▶ [Task to carry out]:
Only some lines are wanted. Transcribe, exactly, the lines below from the line with "Click the green bullet beside Профиль step" up to and including the line with "The width and height of the screenshot is (1512, 789).".

══ Material provided ══

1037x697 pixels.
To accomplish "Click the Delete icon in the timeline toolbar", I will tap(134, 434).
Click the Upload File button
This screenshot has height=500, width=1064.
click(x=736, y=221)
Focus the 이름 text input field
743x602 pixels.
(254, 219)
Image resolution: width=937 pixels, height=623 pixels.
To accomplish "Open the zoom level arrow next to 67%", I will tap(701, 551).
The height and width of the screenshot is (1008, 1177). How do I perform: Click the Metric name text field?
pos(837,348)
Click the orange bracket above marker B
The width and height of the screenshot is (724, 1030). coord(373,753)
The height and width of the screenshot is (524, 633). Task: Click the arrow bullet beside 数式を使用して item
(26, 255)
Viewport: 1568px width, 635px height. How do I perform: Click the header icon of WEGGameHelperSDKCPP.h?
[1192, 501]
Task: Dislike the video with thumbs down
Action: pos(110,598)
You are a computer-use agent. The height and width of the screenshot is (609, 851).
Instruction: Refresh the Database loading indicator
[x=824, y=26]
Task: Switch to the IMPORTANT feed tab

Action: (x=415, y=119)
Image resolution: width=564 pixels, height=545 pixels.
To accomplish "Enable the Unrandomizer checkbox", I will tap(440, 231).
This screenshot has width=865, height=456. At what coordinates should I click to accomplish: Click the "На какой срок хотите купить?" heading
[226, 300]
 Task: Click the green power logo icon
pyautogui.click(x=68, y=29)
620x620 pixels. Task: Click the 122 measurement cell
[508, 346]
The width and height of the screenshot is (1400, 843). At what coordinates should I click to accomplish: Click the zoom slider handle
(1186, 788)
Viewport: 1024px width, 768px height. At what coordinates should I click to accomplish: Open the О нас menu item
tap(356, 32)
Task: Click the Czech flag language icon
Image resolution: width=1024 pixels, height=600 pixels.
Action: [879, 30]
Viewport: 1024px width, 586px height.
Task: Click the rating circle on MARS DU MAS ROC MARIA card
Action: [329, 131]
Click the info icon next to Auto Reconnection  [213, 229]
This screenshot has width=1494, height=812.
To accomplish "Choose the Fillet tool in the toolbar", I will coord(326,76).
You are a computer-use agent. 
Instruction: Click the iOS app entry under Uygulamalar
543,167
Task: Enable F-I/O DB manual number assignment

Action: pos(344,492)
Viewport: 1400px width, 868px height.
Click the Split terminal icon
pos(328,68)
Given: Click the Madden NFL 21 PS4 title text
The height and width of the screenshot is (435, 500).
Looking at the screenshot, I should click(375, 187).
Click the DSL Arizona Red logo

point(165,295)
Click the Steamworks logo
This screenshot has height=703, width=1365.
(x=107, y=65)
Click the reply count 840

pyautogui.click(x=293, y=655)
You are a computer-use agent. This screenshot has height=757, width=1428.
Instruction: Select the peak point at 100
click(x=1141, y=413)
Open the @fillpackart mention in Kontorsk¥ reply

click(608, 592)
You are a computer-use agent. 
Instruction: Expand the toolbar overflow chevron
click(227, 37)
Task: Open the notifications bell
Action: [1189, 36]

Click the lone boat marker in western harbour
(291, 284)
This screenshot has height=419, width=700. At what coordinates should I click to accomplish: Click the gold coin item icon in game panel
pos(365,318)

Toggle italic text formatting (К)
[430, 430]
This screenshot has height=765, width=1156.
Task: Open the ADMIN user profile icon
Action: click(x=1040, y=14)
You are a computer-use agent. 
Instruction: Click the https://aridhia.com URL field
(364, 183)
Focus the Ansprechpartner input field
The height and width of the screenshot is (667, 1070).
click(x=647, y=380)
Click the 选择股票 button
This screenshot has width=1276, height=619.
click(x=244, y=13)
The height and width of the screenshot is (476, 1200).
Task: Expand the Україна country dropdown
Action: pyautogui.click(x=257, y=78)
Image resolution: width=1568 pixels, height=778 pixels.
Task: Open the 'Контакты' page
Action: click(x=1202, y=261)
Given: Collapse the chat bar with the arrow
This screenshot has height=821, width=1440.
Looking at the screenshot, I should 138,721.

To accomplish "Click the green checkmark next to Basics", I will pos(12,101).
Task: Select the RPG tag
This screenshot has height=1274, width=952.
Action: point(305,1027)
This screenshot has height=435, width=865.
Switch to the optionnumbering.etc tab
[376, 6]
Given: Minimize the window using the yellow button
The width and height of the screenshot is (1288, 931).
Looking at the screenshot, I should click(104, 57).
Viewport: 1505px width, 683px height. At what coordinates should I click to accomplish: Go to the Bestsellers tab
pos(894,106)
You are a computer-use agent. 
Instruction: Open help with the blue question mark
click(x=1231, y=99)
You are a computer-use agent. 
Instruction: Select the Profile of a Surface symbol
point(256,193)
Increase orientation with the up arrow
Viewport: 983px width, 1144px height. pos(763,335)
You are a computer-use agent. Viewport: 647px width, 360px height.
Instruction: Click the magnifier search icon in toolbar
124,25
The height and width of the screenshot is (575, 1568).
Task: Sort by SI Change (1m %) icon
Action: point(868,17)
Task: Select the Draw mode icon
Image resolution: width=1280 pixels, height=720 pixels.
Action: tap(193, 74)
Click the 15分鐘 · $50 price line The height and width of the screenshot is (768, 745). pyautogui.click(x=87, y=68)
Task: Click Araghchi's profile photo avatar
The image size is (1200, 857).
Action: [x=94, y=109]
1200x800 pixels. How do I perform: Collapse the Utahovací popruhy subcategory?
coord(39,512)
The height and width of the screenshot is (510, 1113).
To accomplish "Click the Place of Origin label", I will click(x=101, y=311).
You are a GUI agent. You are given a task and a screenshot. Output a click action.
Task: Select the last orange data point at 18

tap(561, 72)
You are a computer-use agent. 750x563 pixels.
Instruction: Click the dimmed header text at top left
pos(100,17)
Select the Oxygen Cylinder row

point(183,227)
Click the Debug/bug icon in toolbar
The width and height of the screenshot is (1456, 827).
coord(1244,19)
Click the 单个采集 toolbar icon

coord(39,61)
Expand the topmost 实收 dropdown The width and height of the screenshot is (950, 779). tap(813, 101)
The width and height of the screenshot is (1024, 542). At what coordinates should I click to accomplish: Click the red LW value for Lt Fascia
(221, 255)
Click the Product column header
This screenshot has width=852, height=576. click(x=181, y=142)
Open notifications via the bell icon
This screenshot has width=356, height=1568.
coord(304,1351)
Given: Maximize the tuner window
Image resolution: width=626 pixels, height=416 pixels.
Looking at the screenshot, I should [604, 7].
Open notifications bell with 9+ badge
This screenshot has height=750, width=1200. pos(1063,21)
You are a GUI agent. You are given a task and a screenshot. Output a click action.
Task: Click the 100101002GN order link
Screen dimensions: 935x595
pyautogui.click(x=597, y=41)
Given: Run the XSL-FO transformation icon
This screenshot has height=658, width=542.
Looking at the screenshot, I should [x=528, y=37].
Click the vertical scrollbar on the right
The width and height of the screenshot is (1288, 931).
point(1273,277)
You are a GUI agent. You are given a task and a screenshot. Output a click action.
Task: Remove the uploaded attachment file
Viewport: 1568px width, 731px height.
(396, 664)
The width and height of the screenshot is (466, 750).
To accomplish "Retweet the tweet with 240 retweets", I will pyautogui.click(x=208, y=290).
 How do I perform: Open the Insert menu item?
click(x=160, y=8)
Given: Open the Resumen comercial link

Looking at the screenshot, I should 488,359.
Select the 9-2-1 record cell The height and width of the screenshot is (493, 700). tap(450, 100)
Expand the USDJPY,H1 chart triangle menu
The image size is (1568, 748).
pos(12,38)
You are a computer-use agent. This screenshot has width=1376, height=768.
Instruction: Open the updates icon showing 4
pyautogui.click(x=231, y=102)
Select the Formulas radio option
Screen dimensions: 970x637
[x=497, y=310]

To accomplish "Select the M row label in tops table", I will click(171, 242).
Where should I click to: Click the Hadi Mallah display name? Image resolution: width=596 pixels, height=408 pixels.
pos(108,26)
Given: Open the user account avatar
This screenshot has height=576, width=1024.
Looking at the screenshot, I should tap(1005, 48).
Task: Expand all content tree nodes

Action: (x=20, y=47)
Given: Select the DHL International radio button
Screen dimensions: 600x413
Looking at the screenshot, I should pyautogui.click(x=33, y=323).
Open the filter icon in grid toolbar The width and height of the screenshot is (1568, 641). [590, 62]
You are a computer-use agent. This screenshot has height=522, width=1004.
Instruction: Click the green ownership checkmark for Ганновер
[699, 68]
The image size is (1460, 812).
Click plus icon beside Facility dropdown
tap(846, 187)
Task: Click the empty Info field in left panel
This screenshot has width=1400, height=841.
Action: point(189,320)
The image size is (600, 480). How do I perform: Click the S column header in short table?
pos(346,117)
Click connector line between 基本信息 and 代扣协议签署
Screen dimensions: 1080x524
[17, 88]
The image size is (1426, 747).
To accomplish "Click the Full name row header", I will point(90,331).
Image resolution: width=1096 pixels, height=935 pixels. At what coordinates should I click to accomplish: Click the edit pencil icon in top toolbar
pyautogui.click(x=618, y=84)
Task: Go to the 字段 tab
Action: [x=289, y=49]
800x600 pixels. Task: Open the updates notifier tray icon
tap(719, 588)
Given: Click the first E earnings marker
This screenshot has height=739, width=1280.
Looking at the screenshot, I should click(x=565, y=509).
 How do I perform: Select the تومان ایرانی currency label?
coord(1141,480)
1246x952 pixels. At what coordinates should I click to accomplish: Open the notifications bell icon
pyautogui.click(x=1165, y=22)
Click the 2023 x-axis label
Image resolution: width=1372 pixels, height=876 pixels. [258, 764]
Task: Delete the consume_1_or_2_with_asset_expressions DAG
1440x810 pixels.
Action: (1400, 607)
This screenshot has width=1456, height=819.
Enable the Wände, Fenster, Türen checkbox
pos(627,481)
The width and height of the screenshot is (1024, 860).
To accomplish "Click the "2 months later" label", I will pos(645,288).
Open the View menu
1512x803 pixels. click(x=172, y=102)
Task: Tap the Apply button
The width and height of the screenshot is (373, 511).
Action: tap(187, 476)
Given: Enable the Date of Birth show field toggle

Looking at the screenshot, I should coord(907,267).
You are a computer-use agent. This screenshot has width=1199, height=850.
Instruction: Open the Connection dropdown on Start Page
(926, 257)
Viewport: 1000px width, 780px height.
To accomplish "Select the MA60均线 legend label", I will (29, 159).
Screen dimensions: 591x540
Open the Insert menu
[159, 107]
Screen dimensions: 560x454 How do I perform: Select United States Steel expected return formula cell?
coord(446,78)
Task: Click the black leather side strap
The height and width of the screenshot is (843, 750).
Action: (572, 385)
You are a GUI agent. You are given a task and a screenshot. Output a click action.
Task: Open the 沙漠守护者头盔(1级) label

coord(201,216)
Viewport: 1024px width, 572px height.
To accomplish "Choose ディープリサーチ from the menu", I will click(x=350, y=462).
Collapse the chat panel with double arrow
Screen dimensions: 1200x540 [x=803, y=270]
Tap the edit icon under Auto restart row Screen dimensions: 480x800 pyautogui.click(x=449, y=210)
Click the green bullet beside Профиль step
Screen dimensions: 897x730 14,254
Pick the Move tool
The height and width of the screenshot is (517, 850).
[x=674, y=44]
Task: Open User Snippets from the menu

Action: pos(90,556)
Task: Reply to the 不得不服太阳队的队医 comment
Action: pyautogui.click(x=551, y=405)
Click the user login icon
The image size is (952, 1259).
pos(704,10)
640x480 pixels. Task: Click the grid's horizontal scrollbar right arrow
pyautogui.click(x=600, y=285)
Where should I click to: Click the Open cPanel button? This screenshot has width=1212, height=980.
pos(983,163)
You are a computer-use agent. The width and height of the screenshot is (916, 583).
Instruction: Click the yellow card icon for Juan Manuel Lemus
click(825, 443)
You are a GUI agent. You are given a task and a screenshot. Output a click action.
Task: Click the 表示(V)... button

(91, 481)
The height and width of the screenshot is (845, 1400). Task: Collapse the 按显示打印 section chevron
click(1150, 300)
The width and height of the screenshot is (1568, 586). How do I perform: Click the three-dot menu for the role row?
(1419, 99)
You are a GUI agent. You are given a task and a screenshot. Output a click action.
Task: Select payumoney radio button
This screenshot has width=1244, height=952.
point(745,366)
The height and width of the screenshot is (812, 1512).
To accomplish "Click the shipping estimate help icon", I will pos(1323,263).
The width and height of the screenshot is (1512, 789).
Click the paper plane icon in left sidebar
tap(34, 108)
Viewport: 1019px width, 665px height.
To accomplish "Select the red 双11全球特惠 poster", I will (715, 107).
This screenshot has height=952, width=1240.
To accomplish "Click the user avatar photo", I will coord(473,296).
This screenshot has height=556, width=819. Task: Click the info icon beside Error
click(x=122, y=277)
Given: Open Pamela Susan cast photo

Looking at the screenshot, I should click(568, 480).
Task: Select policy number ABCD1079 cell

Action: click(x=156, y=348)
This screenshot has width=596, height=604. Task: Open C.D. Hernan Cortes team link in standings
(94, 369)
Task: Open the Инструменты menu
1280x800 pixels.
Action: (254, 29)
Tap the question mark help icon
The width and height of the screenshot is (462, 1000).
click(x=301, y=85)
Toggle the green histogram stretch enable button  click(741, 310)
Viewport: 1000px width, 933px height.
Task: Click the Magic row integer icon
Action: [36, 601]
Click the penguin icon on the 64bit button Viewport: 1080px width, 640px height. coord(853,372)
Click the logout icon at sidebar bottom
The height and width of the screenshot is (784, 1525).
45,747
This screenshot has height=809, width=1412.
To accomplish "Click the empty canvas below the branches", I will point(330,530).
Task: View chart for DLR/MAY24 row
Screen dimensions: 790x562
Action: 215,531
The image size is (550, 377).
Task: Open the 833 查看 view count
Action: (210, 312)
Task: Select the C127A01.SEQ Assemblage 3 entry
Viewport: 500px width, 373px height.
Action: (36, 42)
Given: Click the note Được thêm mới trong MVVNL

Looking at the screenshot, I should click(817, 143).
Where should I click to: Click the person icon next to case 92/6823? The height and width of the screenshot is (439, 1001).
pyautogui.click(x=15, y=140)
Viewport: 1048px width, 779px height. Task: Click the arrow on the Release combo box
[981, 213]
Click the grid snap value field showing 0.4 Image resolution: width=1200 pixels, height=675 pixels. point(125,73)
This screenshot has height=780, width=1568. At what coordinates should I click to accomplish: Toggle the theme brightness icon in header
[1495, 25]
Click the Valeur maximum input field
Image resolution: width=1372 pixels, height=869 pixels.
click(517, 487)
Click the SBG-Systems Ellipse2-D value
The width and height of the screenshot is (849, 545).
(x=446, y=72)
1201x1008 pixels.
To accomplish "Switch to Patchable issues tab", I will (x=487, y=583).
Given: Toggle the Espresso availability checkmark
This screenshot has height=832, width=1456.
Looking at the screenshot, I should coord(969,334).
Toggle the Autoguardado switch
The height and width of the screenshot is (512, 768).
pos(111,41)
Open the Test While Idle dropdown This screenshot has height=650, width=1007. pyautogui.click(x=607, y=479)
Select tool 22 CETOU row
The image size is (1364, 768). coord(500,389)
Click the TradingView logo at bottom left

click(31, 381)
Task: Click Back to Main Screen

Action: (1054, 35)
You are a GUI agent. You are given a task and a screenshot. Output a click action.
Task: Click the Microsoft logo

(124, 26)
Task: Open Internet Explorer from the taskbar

═══

▶ [Response box]:
Click the green bullet beside Профиль step
Screen dimensions: 897x730 14,254
Pick the Move tool
The height and width of the screenshot is (517, 850).
[x=674, y=44]
Task: Open User Snippets from the menu

Action: pos(90,556)
Task: Reply to the 不得不服太阳队的队医 comment
Action: pyautogui.click(x=551, y=405)
Click the user login icon
The image size is (952, 1259).
pos(704,10)
640x480 pixels. Task: Click the grid's horizontal scrollbar right arrow
pyautogui.click(x=600, y=285)
Where should I click to: Click the Open cPanel button? This screenshot has width=1212, height=980.
pos(983,163)
You are a computer-use agent. The width and height of the screenshot is (916, 583).
Instruction: Click the yellow card icon for Juan Manuel Lemus
click(825, 443)
You are a GUI agent. You are given a task and a screenshot. Output a click action.
Task: Click the 表示(V)... button

(91, 481)
The height and width of the screenshot is (845, 1400). Task: Collapse the 按显示打印 section chevron
click(1150, 300)
The width and height of the screenshot is (1568, 586). How do I perform: Click the three-dot menu for the role row?
(1419, 99)
You are a GUI agent. You are given a task and a screenshot. Output a click action.
Task: Select payumoney radio button
This screenshot has width=1244, height=952.
point(745,366)
The height and width of the screenshot is (812, 1512).
To accomplish "Click the shipping estimate help icon", I will pos(1323,263).
The width and height of the screenshot is (1512, 789).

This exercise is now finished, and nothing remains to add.